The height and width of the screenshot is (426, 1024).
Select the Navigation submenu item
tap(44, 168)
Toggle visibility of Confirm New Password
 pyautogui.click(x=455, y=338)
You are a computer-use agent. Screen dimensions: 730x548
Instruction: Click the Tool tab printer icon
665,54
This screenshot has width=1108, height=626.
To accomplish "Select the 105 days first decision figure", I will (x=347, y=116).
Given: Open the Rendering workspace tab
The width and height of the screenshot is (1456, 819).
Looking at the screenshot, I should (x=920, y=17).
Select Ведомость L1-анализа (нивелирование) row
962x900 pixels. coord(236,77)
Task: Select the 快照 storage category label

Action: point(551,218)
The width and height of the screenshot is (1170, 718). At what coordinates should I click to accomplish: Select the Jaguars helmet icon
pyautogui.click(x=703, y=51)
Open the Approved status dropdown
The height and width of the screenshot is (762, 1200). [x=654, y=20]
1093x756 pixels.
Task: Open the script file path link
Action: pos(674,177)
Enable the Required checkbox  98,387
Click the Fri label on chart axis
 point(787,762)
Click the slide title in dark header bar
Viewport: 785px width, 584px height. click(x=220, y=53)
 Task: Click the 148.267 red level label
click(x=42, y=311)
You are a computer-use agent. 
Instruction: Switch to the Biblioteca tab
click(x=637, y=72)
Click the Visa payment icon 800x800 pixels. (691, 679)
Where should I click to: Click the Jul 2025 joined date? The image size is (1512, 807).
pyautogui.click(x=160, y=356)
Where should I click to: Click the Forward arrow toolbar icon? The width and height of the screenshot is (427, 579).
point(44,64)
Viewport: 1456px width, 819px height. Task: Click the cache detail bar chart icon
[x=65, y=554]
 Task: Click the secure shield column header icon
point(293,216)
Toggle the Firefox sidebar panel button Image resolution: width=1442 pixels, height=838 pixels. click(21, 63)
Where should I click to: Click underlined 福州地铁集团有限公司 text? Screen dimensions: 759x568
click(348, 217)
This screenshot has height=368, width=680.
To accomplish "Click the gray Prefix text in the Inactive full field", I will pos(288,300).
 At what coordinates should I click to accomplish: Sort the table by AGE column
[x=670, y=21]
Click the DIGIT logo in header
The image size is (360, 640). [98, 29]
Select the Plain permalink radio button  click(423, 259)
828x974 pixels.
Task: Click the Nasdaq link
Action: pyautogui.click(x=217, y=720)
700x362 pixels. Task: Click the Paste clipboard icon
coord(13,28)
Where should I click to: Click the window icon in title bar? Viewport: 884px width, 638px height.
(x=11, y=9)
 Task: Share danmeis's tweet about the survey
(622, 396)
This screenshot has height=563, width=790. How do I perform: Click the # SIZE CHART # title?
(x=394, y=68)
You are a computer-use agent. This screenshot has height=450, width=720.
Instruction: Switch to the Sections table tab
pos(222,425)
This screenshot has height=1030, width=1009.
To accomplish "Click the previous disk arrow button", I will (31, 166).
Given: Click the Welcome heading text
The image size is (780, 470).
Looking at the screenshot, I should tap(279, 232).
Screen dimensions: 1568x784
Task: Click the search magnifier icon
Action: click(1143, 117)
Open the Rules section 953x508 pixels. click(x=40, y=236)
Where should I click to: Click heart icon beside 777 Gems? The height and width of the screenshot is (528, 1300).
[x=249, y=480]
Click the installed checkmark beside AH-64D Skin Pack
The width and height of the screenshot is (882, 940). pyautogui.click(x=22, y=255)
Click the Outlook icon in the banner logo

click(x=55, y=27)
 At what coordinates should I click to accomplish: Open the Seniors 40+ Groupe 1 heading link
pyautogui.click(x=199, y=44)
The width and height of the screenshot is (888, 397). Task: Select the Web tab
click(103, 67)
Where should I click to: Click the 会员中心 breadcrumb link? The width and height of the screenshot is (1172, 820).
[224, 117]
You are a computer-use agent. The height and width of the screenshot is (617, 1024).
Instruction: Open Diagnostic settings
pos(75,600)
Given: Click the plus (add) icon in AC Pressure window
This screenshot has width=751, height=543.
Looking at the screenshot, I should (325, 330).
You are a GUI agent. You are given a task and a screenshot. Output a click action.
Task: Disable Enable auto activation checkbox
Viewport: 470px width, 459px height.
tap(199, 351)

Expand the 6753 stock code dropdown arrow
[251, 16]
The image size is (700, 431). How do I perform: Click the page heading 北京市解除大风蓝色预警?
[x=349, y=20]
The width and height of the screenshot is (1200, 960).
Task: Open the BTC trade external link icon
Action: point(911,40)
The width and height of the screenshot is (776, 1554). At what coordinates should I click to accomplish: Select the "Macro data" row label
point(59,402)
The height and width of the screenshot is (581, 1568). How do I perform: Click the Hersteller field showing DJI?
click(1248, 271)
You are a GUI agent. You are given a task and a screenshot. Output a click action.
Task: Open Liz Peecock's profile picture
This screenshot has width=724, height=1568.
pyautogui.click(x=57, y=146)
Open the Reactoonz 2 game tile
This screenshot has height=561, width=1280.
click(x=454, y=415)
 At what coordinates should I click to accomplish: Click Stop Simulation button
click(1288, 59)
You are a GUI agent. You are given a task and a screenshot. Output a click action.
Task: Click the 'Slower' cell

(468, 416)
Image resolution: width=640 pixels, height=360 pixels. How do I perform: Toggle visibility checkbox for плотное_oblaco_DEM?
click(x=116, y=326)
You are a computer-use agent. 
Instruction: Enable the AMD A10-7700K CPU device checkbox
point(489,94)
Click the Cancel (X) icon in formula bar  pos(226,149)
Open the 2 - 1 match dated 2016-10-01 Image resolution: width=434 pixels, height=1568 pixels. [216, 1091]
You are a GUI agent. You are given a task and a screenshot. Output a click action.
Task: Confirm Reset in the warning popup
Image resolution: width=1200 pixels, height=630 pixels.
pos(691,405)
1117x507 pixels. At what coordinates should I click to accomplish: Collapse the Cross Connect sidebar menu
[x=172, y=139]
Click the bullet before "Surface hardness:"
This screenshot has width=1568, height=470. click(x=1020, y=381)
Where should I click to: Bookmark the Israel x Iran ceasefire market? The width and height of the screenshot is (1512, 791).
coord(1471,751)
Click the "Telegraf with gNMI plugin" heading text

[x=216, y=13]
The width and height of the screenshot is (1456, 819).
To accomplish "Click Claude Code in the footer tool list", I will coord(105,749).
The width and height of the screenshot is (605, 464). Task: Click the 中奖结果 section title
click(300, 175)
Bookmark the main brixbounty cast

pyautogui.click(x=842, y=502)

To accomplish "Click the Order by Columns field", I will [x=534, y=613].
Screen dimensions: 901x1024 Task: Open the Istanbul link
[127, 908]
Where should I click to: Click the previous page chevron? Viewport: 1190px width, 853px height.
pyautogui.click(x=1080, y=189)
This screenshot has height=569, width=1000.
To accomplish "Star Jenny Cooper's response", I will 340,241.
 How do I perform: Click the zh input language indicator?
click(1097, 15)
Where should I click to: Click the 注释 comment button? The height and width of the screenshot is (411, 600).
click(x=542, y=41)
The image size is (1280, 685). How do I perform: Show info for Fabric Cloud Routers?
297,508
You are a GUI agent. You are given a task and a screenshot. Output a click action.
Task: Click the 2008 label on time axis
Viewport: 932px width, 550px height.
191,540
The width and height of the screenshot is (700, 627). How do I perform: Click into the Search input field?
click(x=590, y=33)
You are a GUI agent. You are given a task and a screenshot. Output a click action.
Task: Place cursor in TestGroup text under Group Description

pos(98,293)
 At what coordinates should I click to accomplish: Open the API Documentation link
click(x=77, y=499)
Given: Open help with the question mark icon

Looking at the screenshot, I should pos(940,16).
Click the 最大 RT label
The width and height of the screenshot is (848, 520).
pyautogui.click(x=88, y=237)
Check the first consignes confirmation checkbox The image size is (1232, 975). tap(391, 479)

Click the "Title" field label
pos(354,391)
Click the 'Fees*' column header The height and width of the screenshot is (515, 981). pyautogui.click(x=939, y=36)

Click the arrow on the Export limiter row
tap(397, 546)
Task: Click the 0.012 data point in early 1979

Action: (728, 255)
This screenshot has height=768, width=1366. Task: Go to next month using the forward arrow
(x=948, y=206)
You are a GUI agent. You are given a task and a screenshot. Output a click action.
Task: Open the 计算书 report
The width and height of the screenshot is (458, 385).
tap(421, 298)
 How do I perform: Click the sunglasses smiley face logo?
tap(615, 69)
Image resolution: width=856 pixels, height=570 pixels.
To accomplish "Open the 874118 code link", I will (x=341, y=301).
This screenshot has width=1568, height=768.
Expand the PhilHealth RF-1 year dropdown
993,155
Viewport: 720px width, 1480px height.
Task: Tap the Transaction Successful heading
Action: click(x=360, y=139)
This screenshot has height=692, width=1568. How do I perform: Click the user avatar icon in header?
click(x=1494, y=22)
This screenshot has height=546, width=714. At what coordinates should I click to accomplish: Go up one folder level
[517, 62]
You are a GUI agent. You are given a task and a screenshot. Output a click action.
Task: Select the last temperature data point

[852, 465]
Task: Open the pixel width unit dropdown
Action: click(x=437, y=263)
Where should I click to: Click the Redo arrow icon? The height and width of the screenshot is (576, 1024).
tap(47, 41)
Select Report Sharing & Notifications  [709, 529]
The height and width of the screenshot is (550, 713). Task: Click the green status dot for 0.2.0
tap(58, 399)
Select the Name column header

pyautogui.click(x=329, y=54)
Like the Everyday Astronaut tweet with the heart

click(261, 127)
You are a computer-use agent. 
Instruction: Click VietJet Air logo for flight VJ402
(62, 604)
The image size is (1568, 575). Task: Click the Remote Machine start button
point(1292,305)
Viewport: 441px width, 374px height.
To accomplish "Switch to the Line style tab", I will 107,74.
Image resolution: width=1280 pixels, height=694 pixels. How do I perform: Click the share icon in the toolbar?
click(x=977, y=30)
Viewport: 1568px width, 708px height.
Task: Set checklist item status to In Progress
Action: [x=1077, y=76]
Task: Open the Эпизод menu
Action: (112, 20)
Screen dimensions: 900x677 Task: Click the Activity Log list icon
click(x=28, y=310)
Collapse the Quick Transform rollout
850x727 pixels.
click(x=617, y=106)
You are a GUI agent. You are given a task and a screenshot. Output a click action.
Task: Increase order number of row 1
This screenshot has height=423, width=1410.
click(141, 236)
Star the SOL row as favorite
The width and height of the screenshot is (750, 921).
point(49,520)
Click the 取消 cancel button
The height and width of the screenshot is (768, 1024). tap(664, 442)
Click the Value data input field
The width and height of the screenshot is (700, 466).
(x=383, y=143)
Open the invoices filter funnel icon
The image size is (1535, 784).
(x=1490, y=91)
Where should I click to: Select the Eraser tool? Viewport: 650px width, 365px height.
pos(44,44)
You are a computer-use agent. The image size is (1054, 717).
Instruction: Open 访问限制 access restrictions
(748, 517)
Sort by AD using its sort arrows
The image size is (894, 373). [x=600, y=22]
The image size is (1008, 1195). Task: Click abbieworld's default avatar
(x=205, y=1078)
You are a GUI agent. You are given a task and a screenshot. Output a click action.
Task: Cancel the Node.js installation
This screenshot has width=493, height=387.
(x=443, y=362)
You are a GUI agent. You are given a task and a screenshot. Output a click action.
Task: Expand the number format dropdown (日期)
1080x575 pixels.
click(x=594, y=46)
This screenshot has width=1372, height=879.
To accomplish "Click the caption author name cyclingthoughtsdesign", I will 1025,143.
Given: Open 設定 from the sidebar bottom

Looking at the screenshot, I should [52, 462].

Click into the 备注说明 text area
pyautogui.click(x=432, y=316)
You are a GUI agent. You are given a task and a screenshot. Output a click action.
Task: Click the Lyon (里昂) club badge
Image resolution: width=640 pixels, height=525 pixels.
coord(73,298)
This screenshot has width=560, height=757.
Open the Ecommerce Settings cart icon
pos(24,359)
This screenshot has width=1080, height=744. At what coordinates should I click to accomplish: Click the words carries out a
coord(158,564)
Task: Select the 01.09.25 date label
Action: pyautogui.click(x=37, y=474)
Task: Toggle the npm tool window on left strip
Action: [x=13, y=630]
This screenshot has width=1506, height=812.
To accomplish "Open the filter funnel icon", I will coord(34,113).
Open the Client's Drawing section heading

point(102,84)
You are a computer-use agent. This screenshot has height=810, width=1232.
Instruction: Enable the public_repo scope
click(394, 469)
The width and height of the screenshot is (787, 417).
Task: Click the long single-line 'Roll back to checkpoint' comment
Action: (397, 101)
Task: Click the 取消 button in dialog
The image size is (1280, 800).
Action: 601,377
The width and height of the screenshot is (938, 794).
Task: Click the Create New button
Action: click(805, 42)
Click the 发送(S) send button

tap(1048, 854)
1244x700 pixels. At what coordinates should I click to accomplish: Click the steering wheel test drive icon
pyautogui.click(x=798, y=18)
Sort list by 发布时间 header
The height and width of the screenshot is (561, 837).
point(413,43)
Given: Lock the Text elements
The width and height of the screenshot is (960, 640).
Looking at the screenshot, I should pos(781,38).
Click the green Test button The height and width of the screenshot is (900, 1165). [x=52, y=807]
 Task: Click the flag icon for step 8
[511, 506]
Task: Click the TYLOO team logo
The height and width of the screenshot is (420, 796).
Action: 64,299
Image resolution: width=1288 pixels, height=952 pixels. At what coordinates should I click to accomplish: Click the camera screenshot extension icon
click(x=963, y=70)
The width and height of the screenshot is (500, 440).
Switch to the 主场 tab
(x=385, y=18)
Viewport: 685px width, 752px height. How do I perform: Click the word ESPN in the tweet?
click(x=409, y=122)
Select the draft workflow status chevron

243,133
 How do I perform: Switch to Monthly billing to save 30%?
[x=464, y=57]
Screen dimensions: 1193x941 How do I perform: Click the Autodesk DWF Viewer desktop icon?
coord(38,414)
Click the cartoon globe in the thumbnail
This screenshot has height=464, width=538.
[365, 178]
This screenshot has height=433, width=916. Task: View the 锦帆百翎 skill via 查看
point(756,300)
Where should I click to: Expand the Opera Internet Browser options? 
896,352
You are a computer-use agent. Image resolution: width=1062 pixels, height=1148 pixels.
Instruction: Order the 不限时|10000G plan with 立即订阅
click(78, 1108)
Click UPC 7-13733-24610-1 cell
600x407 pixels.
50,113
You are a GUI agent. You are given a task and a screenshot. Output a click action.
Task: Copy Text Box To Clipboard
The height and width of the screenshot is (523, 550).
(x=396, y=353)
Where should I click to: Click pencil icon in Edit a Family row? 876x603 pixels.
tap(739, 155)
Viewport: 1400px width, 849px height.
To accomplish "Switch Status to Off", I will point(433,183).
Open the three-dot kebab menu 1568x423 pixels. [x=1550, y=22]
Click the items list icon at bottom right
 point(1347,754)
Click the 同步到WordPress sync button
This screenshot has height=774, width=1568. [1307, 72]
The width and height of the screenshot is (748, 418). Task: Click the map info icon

• [Task]: Using the data above, tally each line that has the string "number" and report only the sum.

• [Output of the task]: 2